Many artists have benefited from developing their work at 2g including Julia Cho (2010 winner of the Susan Smith Blackburn Prize), Lloyd Suh (NEA/Arena Stage New Play Development Project, the Jerome Foundation, South Coast Repertory, Theatre Communications Group, NY Foundation of the Arts, and the New York State Council on the Arts), Michael Golamco (2010 Helen Merrill Award for Playwriting), Michi Barall (John Golden Incentive grant), and A. Rey Pamatmat (2010-11 Princess Grace Award, 2011-12 PONY Fellowship, and the 2012-13 Hodder Fellowship at Princeton).
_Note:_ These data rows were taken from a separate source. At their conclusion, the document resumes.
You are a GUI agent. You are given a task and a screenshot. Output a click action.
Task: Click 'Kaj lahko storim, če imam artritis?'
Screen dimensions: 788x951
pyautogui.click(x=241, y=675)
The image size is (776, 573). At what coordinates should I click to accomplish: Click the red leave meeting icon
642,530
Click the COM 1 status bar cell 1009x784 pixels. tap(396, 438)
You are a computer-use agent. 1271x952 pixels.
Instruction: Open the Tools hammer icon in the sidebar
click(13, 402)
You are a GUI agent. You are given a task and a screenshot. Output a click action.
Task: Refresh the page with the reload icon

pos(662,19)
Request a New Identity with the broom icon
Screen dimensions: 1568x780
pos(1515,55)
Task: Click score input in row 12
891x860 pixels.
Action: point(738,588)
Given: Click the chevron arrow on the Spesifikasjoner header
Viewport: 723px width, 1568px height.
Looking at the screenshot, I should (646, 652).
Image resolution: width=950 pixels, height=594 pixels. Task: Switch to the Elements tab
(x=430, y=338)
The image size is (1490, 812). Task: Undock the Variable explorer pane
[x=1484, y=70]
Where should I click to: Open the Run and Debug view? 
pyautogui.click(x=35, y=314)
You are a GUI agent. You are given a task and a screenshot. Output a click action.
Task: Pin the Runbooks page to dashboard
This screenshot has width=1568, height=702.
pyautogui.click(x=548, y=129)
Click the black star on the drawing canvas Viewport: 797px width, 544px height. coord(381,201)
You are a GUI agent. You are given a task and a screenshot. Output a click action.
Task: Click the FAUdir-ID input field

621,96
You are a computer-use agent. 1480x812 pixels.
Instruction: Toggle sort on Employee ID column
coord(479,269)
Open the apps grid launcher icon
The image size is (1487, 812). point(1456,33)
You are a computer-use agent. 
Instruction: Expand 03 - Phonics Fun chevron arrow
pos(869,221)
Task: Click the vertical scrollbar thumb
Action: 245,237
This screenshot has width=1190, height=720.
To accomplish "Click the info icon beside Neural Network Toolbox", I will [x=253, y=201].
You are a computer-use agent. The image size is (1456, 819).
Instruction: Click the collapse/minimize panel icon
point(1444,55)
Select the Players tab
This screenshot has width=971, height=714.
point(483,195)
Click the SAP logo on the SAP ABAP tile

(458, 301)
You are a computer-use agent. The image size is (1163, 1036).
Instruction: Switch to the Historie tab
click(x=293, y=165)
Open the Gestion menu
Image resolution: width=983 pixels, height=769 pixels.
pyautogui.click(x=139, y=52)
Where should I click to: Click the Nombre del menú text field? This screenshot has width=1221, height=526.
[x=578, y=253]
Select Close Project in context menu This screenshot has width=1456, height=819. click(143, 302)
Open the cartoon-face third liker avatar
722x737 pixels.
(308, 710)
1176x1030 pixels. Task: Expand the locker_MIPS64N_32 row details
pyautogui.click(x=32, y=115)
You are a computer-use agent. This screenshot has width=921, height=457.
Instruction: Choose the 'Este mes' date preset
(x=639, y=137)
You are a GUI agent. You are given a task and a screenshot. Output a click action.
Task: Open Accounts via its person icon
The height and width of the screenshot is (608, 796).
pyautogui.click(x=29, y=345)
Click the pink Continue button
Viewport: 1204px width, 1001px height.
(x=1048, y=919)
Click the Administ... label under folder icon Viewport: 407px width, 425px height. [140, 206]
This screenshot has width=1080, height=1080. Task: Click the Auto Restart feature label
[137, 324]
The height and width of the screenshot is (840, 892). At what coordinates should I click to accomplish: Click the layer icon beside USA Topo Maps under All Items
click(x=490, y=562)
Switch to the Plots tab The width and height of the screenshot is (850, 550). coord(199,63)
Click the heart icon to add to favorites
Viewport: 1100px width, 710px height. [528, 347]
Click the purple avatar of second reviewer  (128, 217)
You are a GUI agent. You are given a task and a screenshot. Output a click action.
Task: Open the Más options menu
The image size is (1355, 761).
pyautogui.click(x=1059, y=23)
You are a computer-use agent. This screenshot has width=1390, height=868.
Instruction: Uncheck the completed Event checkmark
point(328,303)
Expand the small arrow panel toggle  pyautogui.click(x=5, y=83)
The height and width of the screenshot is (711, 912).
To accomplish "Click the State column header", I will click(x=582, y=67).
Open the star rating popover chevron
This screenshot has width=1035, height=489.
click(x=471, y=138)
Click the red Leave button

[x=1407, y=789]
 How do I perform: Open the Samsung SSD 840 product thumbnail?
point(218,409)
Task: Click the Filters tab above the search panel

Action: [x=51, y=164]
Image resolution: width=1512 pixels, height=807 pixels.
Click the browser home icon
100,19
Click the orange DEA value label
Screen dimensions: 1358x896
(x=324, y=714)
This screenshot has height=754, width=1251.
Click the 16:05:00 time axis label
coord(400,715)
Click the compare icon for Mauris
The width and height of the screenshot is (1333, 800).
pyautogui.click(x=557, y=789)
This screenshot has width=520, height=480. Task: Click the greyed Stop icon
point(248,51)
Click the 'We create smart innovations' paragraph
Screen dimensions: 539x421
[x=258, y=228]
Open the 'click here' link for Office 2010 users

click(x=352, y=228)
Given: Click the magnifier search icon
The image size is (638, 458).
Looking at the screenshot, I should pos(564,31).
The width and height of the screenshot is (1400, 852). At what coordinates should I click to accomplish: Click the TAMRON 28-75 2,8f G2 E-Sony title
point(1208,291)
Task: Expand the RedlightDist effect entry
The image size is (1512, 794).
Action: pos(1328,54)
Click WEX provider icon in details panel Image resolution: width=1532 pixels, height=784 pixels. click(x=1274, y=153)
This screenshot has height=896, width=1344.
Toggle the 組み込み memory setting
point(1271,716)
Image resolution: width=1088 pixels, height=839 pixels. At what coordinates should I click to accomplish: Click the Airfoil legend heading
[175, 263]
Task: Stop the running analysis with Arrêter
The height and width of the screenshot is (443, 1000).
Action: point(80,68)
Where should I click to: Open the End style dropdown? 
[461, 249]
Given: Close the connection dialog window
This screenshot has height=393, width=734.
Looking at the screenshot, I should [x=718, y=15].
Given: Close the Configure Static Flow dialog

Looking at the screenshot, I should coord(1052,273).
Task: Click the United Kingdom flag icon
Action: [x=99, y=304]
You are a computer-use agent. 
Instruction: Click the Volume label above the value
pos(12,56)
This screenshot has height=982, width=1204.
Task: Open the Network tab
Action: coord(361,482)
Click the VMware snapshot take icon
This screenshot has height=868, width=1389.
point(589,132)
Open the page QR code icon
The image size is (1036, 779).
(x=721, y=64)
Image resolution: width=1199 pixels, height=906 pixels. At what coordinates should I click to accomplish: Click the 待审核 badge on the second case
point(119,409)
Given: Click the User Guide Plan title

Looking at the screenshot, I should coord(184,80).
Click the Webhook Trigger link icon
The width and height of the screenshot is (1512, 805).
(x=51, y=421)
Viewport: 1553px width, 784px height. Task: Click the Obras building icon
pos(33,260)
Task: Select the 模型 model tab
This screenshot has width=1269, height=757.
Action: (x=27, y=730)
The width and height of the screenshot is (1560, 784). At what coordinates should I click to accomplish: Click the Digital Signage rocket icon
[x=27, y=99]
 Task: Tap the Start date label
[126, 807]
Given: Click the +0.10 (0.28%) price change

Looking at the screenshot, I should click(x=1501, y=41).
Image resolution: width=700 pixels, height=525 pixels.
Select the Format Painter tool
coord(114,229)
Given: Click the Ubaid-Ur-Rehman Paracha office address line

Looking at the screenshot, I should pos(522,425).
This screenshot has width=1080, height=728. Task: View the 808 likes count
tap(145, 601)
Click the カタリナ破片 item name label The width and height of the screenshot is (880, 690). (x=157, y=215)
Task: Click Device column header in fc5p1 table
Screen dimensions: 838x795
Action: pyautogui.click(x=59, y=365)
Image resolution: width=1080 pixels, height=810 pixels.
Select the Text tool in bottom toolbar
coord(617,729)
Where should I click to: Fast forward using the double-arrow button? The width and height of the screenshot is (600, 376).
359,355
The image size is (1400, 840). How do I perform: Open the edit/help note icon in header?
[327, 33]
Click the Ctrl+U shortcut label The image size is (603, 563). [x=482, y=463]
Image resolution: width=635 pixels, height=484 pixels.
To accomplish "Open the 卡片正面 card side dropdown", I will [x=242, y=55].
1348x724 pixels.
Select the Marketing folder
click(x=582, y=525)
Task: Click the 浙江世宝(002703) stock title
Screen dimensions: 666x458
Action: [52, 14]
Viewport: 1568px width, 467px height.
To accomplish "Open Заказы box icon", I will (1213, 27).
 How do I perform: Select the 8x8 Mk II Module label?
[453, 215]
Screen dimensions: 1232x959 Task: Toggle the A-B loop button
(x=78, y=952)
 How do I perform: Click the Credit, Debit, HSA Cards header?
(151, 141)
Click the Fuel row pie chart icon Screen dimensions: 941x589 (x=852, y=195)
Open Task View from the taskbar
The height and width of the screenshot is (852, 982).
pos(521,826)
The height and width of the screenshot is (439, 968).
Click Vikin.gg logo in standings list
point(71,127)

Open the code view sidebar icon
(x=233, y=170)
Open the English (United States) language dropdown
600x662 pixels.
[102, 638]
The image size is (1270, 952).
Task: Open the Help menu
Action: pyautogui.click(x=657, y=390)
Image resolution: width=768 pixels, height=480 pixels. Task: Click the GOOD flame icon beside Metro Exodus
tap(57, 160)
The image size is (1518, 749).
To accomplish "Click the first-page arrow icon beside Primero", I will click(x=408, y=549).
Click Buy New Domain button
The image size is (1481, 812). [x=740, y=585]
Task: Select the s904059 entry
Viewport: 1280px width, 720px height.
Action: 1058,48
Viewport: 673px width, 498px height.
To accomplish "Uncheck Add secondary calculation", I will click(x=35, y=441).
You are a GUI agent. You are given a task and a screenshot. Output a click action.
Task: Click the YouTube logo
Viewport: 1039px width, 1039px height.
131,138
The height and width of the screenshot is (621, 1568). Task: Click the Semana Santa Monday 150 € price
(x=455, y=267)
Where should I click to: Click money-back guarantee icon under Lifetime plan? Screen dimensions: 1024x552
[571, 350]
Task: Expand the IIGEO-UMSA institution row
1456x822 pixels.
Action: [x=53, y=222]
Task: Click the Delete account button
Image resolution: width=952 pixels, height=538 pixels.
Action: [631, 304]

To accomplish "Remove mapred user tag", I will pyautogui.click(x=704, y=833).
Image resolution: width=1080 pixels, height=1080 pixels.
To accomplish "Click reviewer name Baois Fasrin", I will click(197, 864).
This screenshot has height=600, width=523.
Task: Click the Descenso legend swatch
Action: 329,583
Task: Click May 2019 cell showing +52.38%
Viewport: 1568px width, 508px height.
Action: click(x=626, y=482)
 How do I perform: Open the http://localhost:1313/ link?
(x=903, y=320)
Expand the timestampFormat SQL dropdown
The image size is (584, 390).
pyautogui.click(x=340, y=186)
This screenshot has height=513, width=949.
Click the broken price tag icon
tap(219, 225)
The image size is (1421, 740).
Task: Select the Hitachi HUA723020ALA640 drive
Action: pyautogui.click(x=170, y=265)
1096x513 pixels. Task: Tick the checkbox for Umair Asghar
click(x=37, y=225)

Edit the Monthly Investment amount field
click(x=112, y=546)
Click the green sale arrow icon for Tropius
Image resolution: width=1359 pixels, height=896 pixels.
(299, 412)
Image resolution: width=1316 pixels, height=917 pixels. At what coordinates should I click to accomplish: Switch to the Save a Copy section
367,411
All of these writers have participated in our In the Works (ITW) reading series and have gone on to have their work produced in commercial and not-for-profit theatre companies. Julia Cho's Round and Round, started as a short play in 2008's ITW and grew to a full-length called The Language Archive and produced at South Coast Repertory and the Roundabout Theater (NY). Michi Barall's Iph/Then, also a 2008 ITW play, had production with Ma-Yi Theater Company under its new title, Rescue Me. Michael Golamco's Heartbreaker also presented in 2008's ITW was developed into the full length play Year Zero at Victory Gardens (2009) and Second Stage Theater (2010). Lloyd Suh's American Hwangap received its first workshop jointly by 2g and the Lark Theater in 2006 and was later produced by Magic Theater, Ma-Yi Theater and The Play Company, and Denver Center in 2009. Finally, A. Rey Pamatmat had the world premiere of Thunder Above, Deeps Below with 2g in 2009 and has since had regional productions. It was recently published thru Samuel French.